**PAGE EXCERPT**
What were the big trends for Web services in 2004 and what can we expect from the technology in 2005? In this column, I'll look at the past year in Web services and in part two, I'll take a look ahead to see what you can expect in 2005.
SOA hits it big
Most experts and analysts agree that the biggest news in 2004 was the emergence of service-oriented architecture (SOA) as the "next big thing" and its increased alignment with Web services. In an SOA, software components can be exposed as services on the network, meaning they can be reused often for different applications and purposes.
"In the past year, we saw companies putting money for SOAs in their budgets, doing pilot projects and getting a working understanding of the concept," said Jason Bloomberg, senior analyst with ZapThink.
Mike Gilpin, vice president and research director for Forrester Research agreed: "This year, everyone working with Web services also wanted to do SOAs, and everyone working with SOAs wanted to do Web services."
He noted that the SOA concept has been around longer than Web services, but SOAs were increasingly aligned with Web services in 2004 because the underlying Web services architecture is an ideal way to build SOAs.
Also this year, Gilpin saw "multi-channel interactions" emerging in SOAs and Web services. In a multi-channel interaction, customers are able to interact with various parts of a company seamlessly, as if it were a single interaction.
But SOAs still have a way to go, because they're still a relatively new concept, according to analysts.
"People are still confused by [an SOA]," said Ron Schmelzer, senior analyst with ZapThink. "All vendors say that they're doing SOAs, but not all really are. But at least there's more understanding than a year ago."
Equally important in 2004 was the increasing acceptance of Web services into the enterprise fold. It became a staple of IT departments and network managers.
"We've seen adoption [for Web services] rise in 2004," said Stephen O'Grady, senior analyst with RedMonk. "It was a very good year for adoption, as well as for broadening of the applications it's used for."

**DATA RECORDS**
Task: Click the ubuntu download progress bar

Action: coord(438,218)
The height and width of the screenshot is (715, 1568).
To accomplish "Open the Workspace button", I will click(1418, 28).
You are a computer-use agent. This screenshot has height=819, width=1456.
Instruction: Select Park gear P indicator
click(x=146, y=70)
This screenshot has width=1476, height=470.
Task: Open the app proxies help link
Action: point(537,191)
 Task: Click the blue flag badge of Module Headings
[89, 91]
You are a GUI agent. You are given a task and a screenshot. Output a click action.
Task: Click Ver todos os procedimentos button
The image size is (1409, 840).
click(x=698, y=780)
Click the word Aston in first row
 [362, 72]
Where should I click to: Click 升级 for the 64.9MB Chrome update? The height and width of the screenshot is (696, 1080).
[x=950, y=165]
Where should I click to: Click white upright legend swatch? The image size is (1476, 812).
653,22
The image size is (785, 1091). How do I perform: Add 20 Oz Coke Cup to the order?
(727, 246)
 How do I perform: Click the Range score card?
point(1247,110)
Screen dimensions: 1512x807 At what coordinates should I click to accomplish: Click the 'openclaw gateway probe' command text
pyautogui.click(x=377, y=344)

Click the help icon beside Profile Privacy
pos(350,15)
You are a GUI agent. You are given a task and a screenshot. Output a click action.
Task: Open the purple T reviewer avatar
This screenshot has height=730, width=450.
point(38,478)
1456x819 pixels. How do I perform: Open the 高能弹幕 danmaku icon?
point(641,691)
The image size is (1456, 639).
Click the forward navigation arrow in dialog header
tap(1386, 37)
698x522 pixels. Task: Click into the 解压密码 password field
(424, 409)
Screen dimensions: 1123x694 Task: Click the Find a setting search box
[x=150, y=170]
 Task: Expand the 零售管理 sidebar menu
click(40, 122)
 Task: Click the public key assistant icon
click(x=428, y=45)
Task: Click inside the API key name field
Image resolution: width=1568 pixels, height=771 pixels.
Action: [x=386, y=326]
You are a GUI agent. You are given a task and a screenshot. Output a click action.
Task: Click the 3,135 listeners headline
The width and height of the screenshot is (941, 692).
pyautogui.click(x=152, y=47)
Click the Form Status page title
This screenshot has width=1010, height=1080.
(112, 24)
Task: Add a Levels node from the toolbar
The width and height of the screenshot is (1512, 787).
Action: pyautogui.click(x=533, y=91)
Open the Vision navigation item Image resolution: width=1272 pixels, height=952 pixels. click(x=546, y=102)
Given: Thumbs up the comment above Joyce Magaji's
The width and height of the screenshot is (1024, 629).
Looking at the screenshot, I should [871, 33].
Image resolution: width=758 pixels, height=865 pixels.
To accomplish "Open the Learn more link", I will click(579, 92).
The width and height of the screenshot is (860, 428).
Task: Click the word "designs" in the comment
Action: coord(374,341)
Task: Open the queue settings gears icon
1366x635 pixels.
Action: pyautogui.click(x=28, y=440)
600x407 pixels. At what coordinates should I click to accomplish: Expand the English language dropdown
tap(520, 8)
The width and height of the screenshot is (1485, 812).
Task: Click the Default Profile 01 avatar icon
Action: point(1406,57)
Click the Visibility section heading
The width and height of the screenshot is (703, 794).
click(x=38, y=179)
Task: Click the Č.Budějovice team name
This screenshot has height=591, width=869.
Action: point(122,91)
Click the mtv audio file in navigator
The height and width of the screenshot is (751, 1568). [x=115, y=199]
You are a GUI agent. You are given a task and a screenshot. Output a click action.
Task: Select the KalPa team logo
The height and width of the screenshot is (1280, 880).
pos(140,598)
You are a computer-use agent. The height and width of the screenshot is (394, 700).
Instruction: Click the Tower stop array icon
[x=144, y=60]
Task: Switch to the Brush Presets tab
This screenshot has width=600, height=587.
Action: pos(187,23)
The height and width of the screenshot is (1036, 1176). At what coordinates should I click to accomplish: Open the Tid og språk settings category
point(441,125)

**TASKS TO PERFORM**
**A.** In the column on Web services in 2004, what did Mike Gilpin see emerging in SOAs and Web services that year?
**B.** Resume the column on Web services in 2004, writing on from its final sentence.

**ANSWERS FOR THIS EXERCISE**
**A.** Multi-channel interactions, in which customers can interact with various parts of a company seamlessly, as if it were a single interaction.

**B.**
"The genie is out of the bottle," ZapThink's Schmelzer noted. "The size and scope of implementations have grown and are now well into production."
Gilpin agreed, adding that it's particularly important that Web services are being used for more sophisticated applications.
"In 2003 we saw Web services move into the mainstream, but it was for relatively simple usage scenarios, such as point-to-point connectivity inside corporations," he said. "That changed in 2004, and we're now seeing it used in much more sophisticated ways."
Key to that new usage, he believes, was the growing experimentation with the Business Process Execution Language for Web Services (BPEL) standard, which can orchestrate workflow between enterprises, and enables more complex transactions and services using Web services.
"Toward the second half of the year we saw BPEL becoming a more active topic of conversation," he said. "People are still in experimentation mode with it, but it's something that companies are increasingly starting to use."
One surprise of 2004, according to several analysts, was a backlash against the growing complexity of the Web services stack and its growing and, sometimes competing, set of standards. Initially, Web services were thought of as a way to simply and easily create services that can be reused. But it has gotten so complex, some analysts said, that some people are looking for alternatives to SOAP, UDDI, WSDL and other Web services standards, but are still be able to build, share and reuse services.
"There was a backlash against formal, rigid standards," RedMonk's O'Grady said. "People have gotten frustrated with how complex the suite of standards has become, and see them as a drag on adoption and ease of use."
Some developers, he said, have begun creating Web services over existing protocols such as HTTP and forgoing SOAP. He sees it more on the consumer side of things, rather than on the business end, and said it is being used for purposes such as syndicating blogs and on photo-sharing sites, as well as developing add-ins (called extensions) for the open source browser Firefox.
Forrester's Gilpin said he has seen a backlash as well, although he sees a different type of trend emerging to solve it. He said there will be an increasing number of tools that will hide the complexity from developers, so they can more easily build Web services.
The wrap up
All in all, analysts said 2004 was a good year for Web services, with increasing acceptance, the emergence of SOAs and the embedding of Web services directly into the mainstream of enterprises. What can you expect for next year? I'll examine that in my next column.
FOR MORE INFORMATION:
Read more Web Services Advisor columns from the past year.
About the Author
Preston Gralla is an expert on Web services and is the author of more than 20 books, including How the Internet Works. He can be reached at email@example.com.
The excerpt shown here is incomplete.